Well did anyone buy it?

I got it on the Xbox and love it! I played the original far cry when it was out but never played the 2nd one.

It's so much fun going stealthy and throwing rocks to get the attention of the bad guys then taking them out with a head shot from my recurve bow lol!

Clarke


----------



## dcj (Apr 17, 2009)

Nipped to a mates yesterday who had it on and he said it was the best game hes played on X-Box,(and hes played a lot) but not sure if its a game I could get into,a bit too much non action just walking around for me.


----------



## ClarkeG (Jun 17, 2006)

dcj said:


> Nipped to a mates yesterday who had it on and he said it was the best game hes played on X-Box,(and hes played a lot) but not sure if its a game I could get into,a bit too much non action just walking around for me.

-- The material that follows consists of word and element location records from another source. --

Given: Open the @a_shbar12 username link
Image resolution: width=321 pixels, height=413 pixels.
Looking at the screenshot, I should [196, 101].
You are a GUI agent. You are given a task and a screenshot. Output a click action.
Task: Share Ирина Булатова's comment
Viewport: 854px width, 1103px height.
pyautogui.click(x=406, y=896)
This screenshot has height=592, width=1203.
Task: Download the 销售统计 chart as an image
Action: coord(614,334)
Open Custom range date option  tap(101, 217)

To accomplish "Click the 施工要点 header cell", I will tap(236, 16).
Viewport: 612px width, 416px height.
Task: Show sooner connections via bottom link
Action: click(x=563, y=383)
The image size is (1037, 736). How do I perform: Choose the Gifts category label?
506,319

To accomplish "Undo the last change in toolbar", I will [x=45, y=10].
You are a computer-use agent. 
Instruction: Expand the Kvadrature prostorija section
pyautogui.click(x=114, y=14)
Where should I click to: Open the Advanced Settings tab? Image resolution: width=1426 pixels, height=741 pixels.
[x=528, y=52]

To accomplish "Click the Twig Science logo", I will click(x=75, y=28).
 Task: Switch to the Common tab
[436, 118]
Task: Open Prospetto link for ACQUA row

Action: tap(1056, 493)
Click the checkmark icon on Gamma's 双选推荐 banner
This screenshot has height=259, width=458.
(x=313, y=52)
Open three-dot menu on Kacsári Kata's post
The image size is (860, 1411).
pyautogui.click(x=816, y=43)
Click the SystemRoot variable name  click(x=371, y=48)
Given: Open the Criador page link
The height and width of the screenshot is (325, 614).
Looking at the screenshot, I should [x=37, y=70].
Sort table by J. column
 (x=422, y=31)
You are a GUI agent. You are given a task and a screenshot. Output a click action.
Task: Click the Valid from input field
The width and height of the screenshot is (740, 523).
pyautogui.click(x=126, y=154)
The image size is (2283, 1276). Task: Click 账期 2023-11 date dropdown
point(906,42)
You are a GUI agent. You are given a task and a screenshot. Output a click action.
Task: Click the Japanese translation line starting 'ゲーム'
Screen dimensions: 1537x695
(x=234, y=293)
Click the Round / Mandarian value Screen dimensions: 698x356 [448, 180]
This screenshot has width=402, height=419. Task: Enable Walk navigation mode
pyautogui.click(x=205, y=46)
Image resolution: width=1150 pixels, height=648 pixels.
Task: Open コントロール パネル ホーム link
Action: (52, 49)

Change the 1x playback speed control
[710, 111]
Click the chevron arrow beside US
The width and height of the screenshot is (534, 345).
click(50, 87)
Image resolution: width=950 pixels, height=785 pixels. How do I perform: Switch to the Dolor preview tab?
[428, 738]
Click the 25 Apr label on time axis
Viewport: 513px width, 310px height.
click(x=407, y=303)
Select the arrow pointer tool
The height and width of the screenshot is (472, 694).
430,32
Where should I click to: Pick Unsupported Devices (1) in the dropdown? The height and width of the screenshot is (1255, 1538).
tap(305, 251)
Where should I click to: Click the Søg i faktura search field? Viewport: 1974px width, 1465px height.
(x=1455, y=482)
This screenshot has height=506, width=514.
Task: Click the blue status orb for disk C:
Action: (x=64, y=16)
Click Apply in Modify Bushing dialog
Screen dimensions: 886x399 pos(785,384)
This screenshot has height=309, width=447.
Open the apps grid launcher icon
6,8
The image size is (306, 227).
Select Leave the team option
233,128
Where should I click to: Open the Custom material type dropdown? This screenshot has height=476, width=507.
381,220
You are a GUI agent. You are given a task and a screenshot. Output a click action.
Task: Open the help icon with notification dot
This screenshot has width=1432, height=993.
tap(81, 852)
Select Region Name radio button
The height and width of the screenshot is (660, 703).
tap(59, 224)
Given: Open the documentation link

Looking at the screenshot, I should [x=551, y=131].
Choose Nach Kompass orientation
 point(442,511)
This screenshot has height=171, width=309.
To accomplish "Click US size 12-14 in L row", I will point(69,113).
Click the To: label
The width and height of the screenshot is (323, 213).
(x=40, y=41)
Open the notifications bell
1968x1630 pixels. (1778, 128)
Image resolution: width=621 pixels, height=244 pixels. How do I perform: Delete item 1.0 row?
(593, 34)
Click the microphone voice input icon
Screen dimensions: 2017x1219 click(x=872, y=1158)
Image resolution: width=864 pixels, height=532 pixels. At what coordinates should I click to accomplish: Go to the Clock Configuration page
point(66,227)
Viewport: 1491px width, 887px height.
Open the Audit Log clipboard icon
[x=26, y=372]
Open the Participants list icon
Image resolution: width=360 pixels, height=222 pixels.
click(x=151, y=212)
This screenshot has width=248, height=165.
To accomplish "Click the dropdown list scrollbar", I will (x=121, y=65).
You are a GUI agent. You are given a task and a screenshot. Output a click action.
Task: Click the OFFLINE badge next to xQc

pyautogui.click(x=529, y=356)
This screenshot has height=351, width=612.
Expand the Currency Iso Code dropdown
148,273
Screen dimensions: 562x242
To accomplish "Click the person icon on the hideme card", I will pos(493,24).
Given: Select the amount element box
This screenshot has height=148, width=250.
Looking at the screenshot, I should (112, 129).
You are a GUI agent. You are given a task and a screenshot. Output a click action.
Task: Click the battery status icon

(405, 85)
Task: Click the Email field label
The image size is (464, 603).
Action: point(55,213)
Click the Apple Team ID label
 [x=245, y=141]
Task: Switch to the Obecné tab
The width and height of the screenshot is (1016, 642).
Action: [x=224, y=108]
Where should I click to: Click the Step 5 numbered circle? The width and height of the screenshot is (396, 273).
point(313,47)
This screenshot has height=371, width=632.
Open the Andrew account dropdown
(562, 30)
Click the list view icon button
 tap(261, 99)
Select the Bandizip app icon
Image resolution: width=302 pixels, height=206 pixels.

I don't find it quiet at all, between missions and town areas, etc you regularly come across pirates blocking the roads and have to take them out. There is a lot of action in it.


----------



## dcj (Apr 17, 2009)

ClarkeG said:


> I don't find it quiet at all, between missions and town areas, etc you regularly come across pirates blocking the roads and have to take them out. There is a lot of action in it.


Probably just the 10 minutes I saw (where all he did was shoot a komodo)and jumped to conclusions,I,ll wait til hes finished it and have a go myself.


----------



## rtjc (Apr 19, 2009)

Looks & sounds pretty good. Might buy this once the Christmas spending and such is out of the way. I quite like the sound of it being a world you can roam about in


----------



## stevie_m (Apr 10, 2010)

Getting some really good write ups


----------



## Certi (May 5, 2011)

Awesome game, definitely my game of the year.


----------



## Jack (May 14, 2007)

I played the second one and thought it was very repetitive. Also hated the fact that you couldn't do free roaming once the game was complete. Hope this one is better.


----------



## ClarkeG (Jun 17, 2006)

Certi said:


> Awesome game, definitely my game of the year.


Totally agree, loved it, finished the main story but lots of side line missions to do still.



Jack said:


> I played the second one and thought it was very repetitive. Also hated the fact that you couldn't do free roaming once the game was complete. Hope this one is better.


You can with this one as I have completed the main story but there are wee side line missions not related to the main story and you can still do them.


----------



## Certi (May 5, 2011)

The side missions and collectibles are worth doing just for the special guns you unlock. The 'bull' shotgun is a beast!


----------



## JMorty (Apr 25, 2011)

Great game, totally hooked on it now. I love the way the character progresses through the game and the skills!!! Makes the game really rich! Anyone want to play online?


----------



## Dizzle77 (Mar 27, 2010)

Bought the game when it came out, but only had a chance to play it properly a couple of days ago. Really enjoying it.

Not tried the online yet, but my PSN name is Normangah


----------



## Glennroy (Jul 12, 2006)

I got it for x mas probably one of the best fps i have played its like a mix up of red dead redemption and dead island


----------



## T.D.K (Mar 16, 2011)

Best game I've played in a while, I've sunk a good 8 hours in it and still find it really fresh and good fun. Story keeps you interested and combat controls are really tight.

PS3 does seem to struggle to load scenary sometimes and the frame rate drops very occassionally but it's probably pushing the machine to it's limits. Graphics are superb.

Game of the year for me.


----------



## FocusST (Mar 20, 2013)

Really enjoyed this game! Good graphics and gameplay


----------



## LeadFarmer (Feb 23, 2011)

I bought it soon after release, but its still in its plastic wrapper unplayed. I must try and pay it tomorrow.


----------



## Glennroy (Jul 12, 2006)

All finshed now just a couple of tropihes to get for a platinum


----------



## 1900al (Apr 28, 2007)

Only £14.99 now! Bargain. link to Zavvi. :thumb:


----------